Considero pues, que a pesar de la oposición que despertó en determinados sectores de la población, la prohibición, en su día, de los crucifijos en las aulas, no fue ésta más que una medida de defensa de la libertad religiosa, pero no de la libertad de una religión en particular, sino de la libertad de todos, católicos o no católicos, a ejercer o no el credo que profesaran, que se derivaba de la constitución promulgada y sancionada por el pueblo español, la constitución de 1931, carta magna a la que había de someterse y en la que debía inspirarse la promulgación de todas y cada una de las leyes de ese estado legítimo emanado de la voluntad popular en 1931, y violentado por el golpe de estado que truncó, en 1936, la totalidad de las aspiraciones y esperanzas del pueblo español.
CAPITULO PRIMERO
Garantías individuales y políticas.
Artículo 25.
- No podrán ser fundamentos de privilegio jurídico: la naturaleza, la filiación, el sexo, la clase social, la riqueza, las ideas políticas ni las creencias religiosas.
- Artículo 27.
- La libertad de conciencia y el derecho de profesar y practicar libremente cualquier religión quedan garantizados en el territorio español, salvo el respeto debido a las exigencias de la moral pública.

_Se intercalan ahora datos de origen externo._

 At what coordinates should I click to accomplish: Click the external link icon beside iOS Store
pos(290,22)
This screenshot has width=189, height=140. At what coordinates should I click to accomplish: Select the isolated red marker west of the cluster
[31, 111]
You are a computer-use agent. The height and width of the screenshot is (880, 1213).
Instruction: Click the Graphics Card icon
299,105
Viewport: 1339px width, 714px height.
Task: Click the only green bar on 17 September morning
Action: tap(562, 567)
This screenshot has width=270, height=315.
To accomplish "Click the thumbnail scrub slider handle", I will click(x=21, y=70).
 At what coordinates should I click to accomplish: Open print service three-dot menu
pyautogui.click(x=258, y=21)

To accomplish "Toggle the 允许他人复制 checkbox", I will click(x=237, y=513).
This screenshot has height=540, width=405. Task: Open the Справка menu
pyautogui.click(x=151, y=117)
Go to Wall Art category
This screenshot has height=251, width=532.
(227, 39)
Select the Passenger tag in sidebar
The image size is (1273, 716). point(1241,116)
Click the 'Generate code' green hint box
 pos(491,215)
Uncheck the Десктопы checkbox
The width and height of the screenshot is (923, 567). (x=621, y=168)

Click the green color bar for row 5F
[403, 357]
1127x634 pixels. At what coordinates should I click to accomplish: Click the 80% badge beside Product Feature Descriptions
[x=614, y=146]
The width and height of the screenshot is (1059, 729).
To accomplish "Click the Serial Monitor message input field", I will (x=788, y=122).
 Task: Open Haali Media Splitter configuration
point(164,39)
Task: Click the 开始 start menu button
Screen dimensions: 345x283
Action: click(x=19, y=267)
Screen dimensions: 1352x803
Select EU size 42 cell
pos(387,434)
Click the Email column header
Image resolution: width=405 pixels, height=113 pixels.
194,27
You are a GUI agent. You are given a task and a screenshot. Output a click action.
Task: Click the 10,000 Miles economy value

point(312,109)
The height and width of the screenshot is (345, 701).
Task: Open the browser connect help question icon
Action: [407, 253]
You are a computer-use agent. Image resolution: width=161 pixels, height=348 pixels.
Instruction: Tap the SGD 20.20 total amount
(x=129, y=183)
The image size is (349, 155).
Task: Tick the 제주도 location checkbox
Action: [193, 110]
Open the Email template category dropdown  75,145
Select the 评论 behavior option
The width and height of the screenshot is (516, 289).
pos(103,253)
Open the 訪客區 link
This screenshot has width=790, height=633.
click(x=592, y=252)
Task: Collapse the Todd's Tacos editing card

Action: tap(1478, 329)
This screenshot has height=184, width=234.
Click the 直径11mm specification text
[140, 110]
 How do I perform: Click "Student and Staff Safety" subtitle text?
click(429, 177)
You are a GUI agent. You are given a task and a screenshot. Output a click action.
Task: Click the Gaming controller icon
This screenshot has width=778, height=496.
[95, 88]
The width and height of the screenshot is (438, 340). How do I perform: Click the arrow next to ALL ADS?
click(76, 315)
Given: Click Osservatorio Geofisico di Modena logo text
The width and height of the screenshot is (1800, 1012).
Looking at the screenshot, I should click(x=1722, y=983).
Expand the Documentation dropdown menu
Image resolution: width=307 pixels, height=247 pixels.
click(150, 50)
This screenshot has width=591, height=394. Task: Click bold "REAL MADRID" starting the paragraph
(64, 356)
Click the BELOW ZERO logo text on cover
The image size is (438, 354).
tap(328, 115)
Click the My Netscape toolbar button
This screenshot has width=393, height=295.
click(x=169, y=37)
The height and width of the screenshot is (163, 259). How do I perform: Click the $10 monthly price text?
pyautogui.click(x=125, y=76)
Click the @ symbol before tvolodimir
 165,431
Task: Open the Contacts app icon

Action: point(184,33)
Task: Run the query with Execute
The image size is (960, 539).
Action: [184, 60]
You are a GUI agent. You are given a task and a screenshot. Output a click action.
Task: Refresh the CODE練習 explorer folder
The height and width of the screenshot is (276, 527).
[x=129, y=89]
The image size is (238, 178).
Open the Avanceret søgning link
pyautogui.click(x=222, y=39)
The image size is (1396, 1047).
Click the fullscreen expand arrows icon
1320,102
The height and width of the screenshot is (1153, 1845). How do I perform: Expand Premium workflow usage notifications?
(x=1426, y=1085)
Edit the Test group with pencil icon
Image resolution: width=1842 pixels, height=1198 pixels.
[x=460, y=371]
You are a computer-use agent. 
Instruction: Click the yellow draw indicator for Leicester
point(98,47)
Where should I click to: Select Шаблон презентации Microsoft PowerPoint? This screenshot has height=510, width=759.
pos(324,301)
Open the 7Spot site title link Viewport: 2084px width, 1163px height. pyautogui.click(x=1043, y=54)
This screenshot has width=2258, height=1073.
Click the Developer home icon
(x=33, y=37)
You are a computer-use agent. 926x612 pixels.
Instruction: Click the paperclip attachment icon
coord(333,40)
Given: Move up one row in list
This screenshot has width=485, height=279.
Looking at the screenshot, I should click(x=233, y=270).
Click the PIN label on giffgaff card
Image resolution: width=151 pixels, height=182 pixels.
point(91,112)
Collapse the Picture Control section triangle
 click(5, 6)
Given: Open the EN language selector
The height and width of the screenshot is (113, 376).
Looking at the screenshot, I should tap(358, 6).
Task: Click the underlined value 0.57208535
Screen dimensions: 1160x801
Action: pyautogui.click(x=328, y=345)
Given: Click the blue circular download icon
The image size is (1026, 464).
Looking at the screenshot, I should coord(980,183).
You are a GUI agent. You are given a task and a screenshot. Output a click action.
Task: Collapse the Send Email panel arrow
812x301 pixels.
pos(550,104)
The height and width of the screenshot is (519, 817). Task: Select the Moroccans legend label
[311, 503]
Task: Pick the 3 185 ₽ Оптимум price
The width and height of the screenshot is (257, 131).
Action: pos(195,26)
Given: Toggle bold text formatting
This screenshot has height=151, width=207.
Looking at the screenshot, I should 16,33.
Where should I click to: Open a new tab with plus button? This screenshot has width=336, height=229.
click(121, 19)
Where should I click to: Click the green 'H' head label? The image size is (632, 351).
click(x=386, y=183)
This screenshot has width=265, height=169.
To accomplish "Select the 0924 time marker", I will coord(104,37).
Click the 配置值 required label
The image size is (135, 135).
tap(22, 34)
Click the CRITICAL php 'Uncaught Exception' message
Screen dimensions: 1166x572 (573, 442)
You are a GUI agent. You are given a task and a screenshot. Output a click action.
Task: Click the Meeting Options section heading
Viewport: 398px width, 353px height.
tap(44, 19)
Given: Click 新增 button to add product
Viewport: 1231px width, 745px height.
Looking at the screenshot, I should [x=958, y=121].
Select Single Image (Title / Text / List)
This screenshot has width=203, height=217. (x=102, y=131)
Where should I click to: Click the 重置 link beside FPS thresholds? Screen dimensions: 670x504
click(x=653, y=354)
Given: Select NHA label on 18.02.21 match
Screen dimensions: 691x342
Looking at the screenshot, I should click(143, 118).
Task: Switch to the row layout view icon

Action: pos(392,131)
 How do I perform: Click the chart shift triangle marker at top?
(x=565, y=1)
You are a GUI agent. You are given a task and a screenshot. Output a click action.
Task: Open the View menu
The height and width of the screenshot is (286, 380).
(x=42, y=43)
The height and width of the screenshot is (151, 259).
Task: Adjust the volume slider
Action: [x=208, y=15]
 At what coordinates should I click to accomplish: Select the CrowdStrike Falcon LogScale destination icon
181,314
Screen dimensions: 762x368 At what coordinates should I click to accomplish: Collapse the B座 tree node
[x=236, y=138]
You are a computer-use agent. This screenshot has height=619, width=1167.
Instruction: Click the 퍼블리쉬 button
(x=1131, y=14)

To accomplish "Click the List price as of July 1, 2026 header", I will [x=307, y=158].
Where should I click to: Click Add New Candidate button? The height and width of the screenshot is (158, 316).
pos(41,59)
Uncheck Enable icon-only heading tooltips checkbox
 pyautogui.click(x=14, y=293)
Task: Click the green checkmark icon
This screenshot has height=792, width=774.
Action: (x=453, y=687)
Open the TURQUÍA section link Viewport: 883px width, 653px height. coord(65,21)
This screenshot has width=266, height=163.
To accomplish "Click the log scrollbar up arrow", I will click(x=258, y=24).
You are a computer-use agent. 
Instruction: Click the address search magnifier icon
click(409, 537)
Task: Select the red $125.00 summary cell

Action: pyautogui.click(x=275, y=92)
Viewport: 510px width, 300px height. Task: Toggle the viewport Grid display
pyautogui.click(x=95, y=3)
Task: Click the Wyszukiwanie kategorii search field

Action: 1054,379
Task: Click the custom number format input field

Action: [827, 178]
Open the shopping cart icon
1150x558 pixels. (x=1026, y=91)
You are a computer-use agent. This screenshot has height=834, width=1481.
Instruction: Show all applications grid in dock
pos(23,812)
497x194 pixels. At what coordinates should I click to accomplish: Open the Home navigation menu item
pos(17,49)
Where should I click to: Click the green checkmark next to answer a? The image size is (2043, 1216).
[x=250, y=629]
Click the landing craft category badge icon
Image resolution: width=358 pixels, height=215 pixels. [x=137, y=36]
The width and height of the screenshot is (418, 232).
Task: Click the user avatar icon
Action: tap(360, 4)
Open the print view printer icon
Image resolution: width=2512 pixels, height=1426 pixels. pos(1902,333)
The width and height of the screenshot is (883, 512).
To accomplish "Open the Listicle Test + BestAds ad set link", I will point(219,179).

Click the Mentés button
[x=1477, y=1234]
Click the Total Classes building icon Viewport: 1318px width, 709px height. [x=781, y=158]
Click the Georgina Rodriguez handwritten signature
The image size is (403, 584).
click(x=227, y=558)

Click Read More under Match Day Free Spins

- Los cementerios estarán sometidos exclusivamente a la jurisdicción civil. No podrá haber en ellos separación de recintos por motivos religiosos.
- Todas las confesiones podrán ejercer sus cultos privadamente. Las manifestaciones públicas del culto habrán de ser, en cada caso, autorizadas por el Gobierno.
- Nadie podrá ser compelido a declarar oficialmente sus creencias religiosas.
- La condición religiosa no constituirá circunstancia modificativa de la personalidad civil ni política salvo lo dispuesto en esta Constitución para el nombramiento de Presidente de la República y para ser Presidente del Consejo de Ministros.
La Religión católica es una cosa (respetable, como todas las opciones espirituales) y otra muy distinta la jerarquía eclesíastica, a la que la democracia tiene que cortar en seco su intervencionismo genético, en los asuntos del estado y del gobierno, y cercenar de una vez por todas, el grifo inacabable de las subvenciones con dinero público. La Iglesia católica, por puro sentido común, deben de mantenerla los católicos. "Mi reino es de este mundo" -dicen que díjo Jesucristo- pues eso: para ser católico no se precisa todo ese mastodóntico aparataje material y financiero que es la Iglesia Católica. Y ya que se habla ahora de la renuncia del Papa, recordaremos que el costo multimillonario (en euros) de las tres visitas que hizo el Papa a España, siguen pesando sobre los presupuestos del estado, que tenemos que soportar todos los españoles, creyentes o no.